*** Opening of Data under study ***

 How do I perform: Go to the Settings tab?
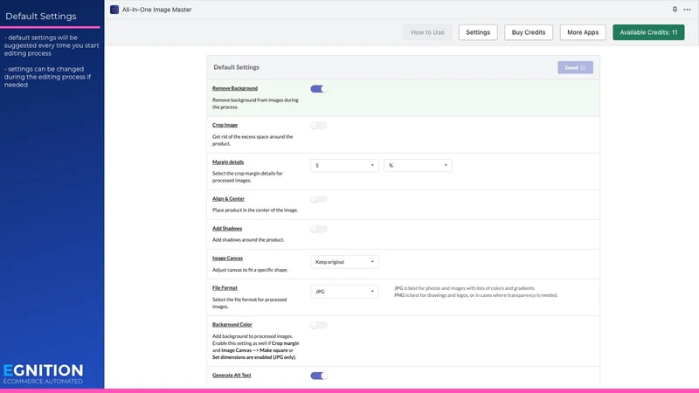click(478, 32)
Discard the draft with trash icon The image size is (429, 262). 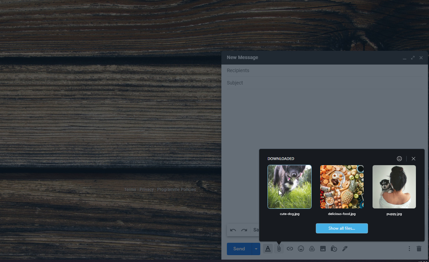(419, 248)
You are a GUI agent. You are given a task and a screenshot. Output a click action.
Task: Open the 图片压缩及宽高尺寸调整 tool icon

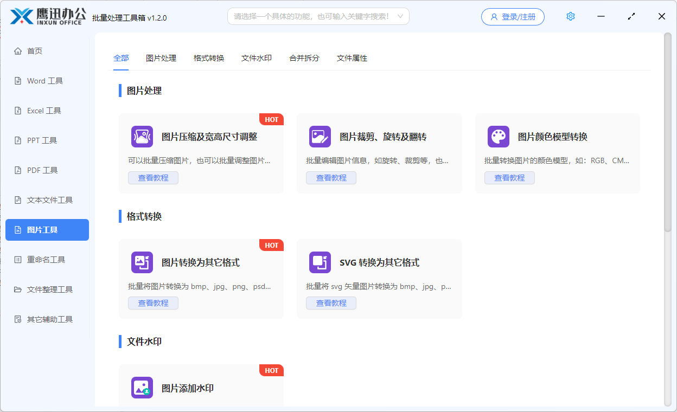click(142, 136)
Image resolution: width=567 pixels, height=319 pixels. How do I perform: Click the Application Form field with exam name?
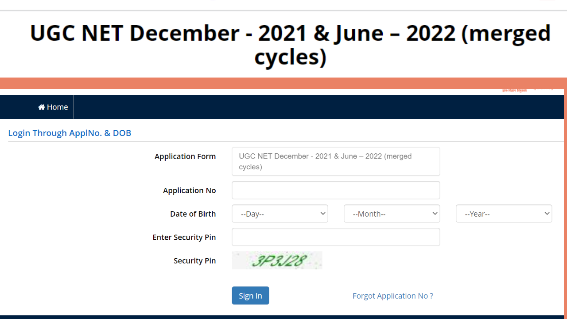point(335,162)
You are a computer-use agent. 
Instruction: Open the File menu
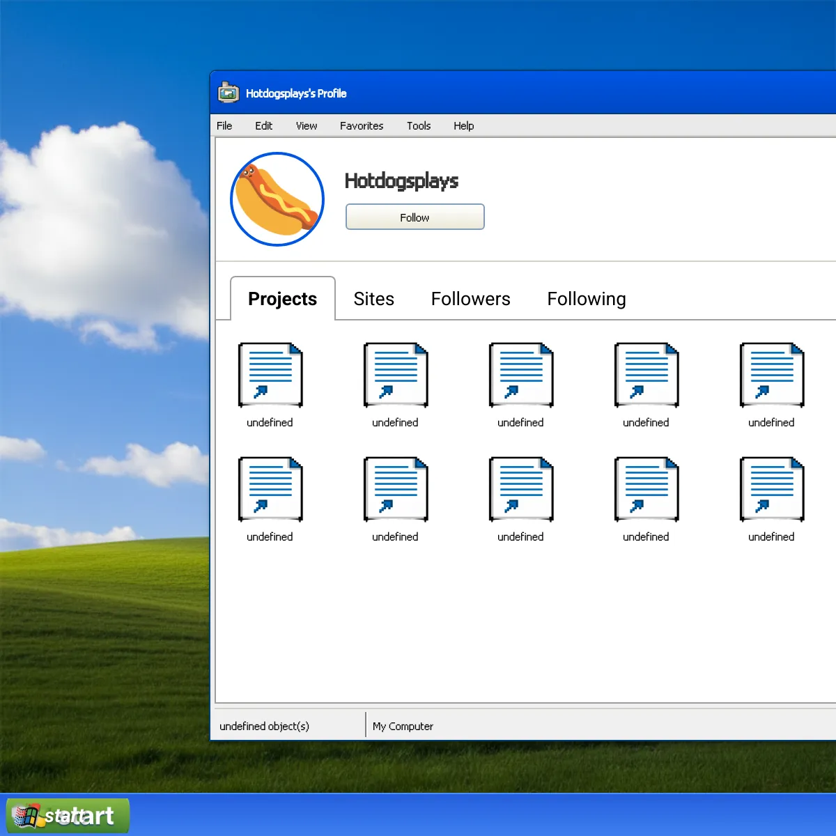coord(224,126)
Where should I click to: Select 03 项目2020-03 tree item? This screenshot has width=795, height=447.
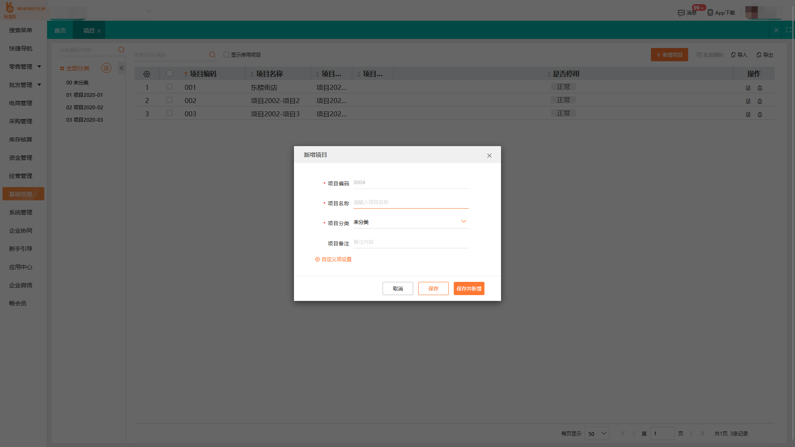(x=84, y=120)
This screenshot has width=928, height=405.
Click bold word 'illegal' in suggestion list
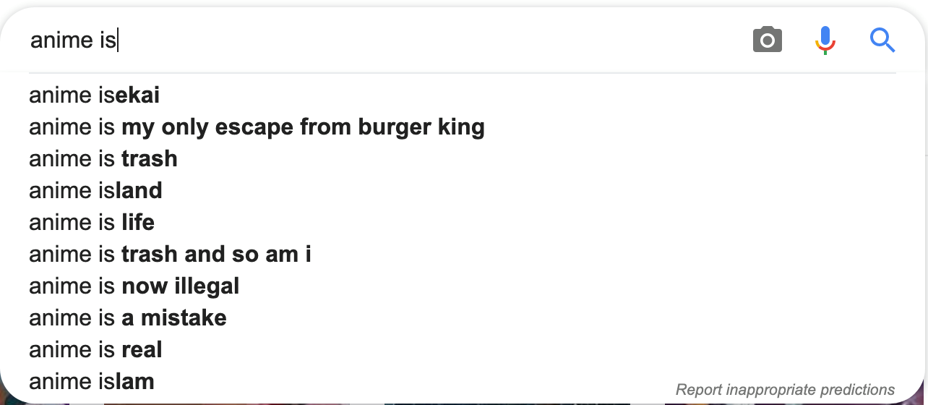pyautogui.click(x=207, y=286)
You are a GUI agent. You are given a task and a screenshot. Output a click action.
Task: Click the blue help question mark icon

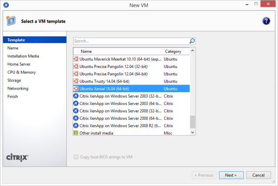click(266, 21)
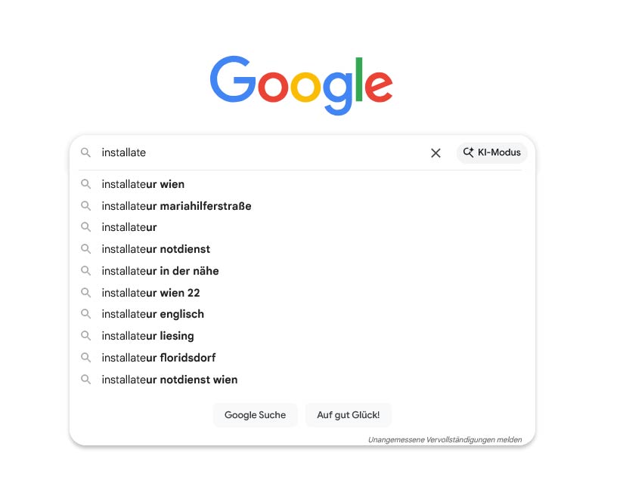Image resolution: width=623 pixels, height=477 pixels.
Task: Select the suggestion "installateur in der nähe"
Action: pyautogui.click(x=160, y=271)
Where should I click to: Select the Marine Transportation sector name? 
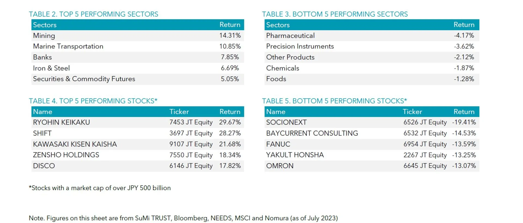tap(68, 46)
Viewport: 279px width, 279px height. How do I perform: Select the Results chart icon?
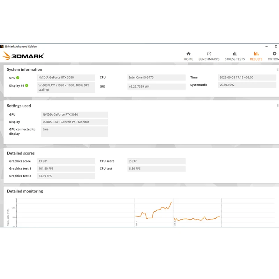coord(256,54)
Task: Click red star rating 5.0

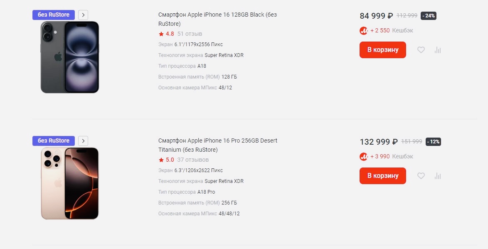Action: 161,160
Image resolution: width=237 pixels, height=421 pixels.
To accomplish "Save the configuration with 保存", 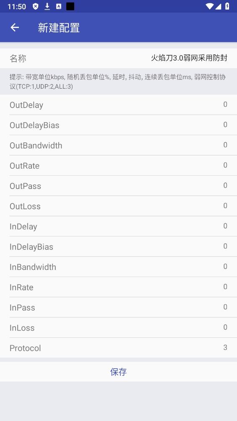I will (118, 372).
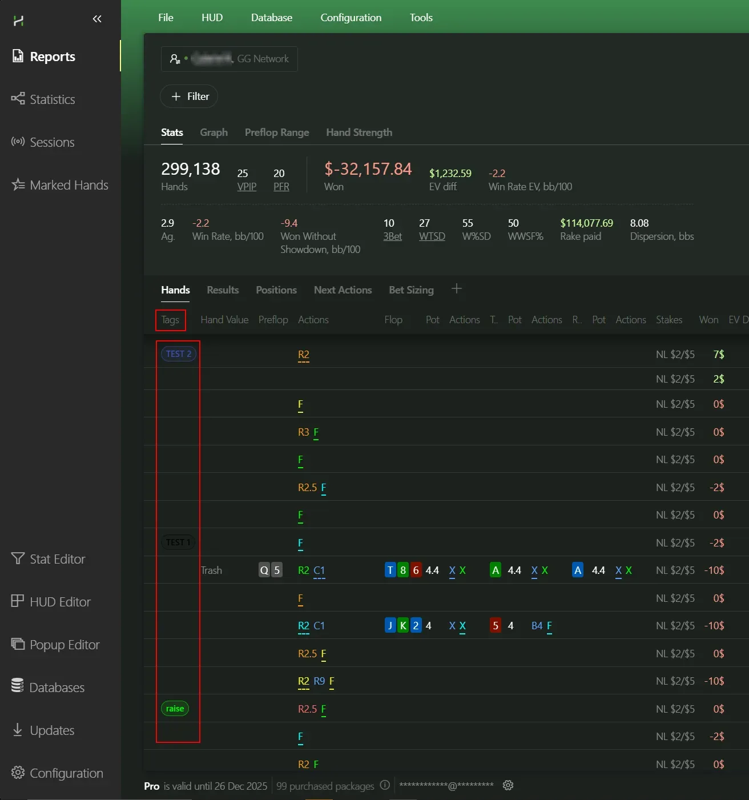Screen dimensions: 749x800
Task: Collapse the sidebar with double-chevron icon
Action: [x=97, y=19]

*** Close of Data under study ***
*** Opening of Data under study ***

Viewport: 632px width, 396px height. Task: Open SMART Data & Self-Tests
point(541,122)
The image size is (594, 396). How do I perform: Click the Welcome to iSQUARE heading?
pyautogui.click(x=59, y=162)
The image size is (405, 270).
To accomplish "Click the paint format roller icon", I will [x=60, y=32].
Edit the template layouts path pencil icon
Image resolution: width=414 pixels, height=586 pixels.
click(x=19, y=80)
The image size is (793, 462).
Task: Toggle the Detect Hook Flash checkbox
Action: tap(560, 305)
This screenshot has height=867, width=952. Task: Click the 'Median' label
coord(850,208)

*** Close of Data under study ***
*** Opening of Data under study ***

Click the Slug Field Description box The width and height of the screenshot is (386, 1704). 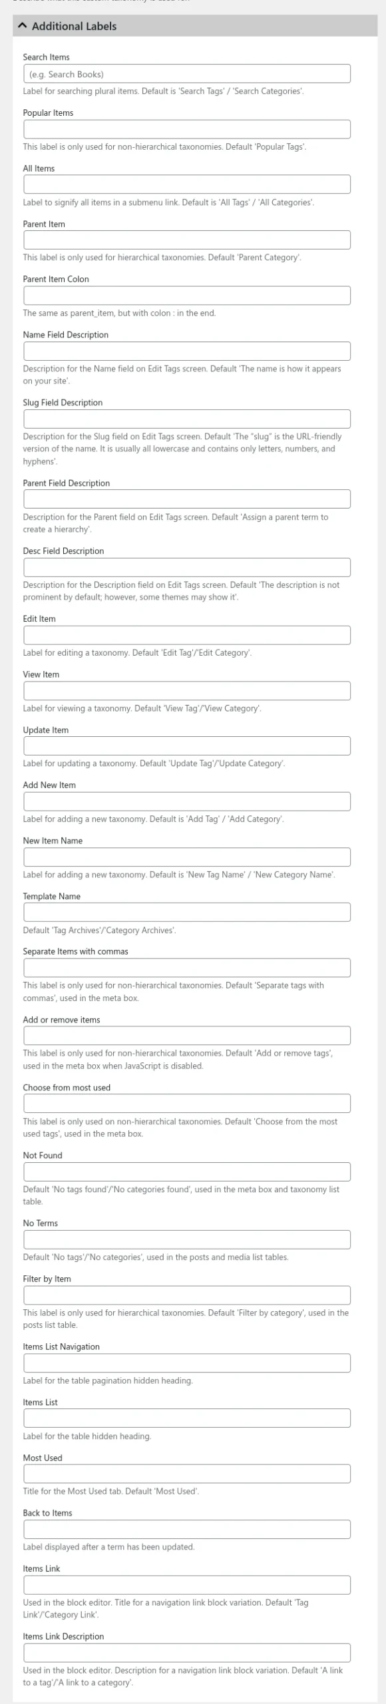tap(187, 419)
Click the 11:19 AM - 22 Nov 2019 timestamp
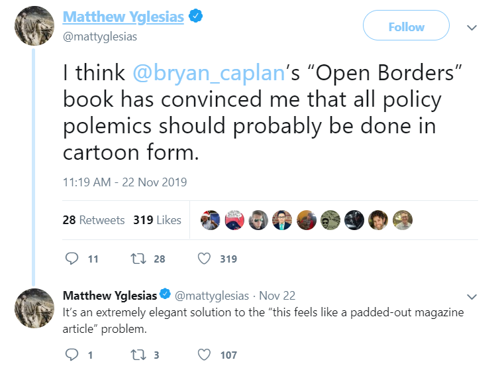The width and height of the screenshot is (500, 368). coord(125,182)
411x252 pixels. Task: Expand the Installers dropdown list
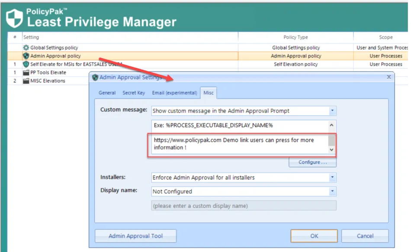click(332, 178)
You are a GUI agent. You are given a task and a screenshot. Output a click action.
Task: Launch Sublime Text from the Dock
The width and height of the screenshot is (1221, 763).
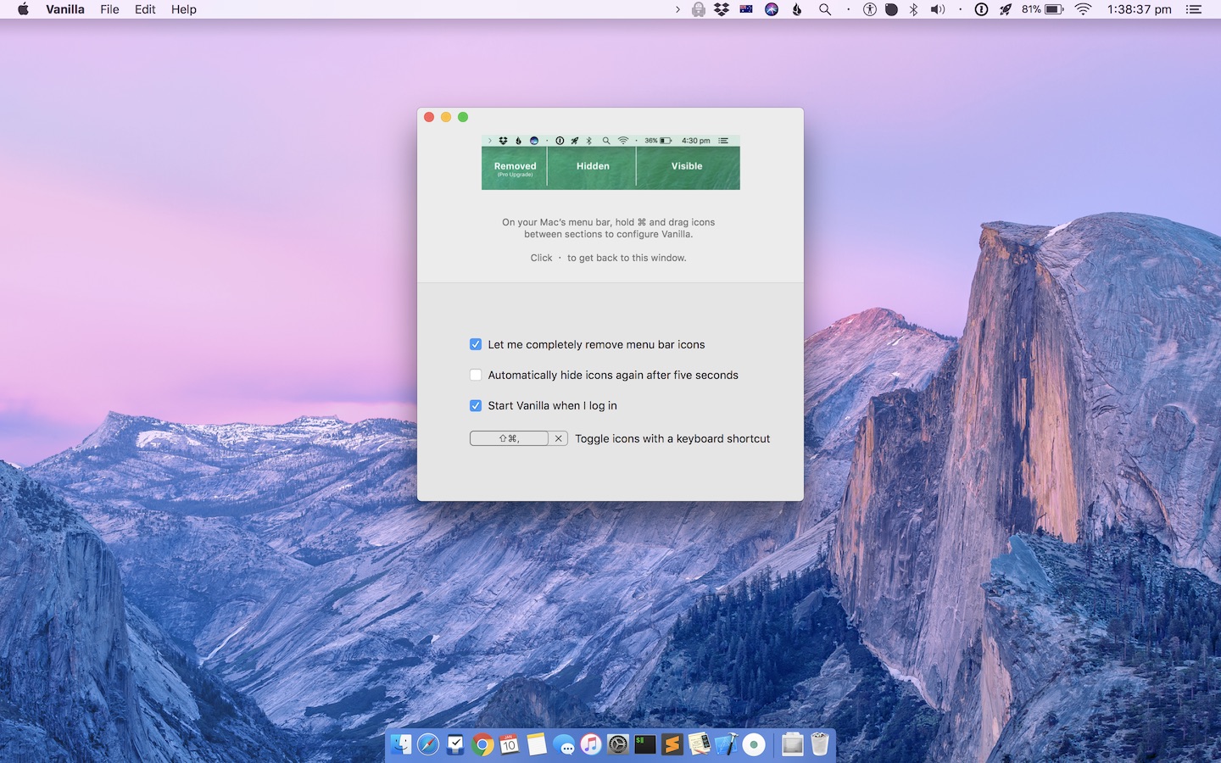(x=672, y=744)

*** Close of Data under study ***

- **Exercise directions**: Look above for the line holding "The image size is (405, 270).". Print it and every line after it, exactly, through the line holding "Edit the template layouts path pencil icon".

- **Completed task**:
The image size is (405, 270).
To accomplish "Click the paint format roller icon", I will [x=60, y=32].
Edit the template layouts path pencil icon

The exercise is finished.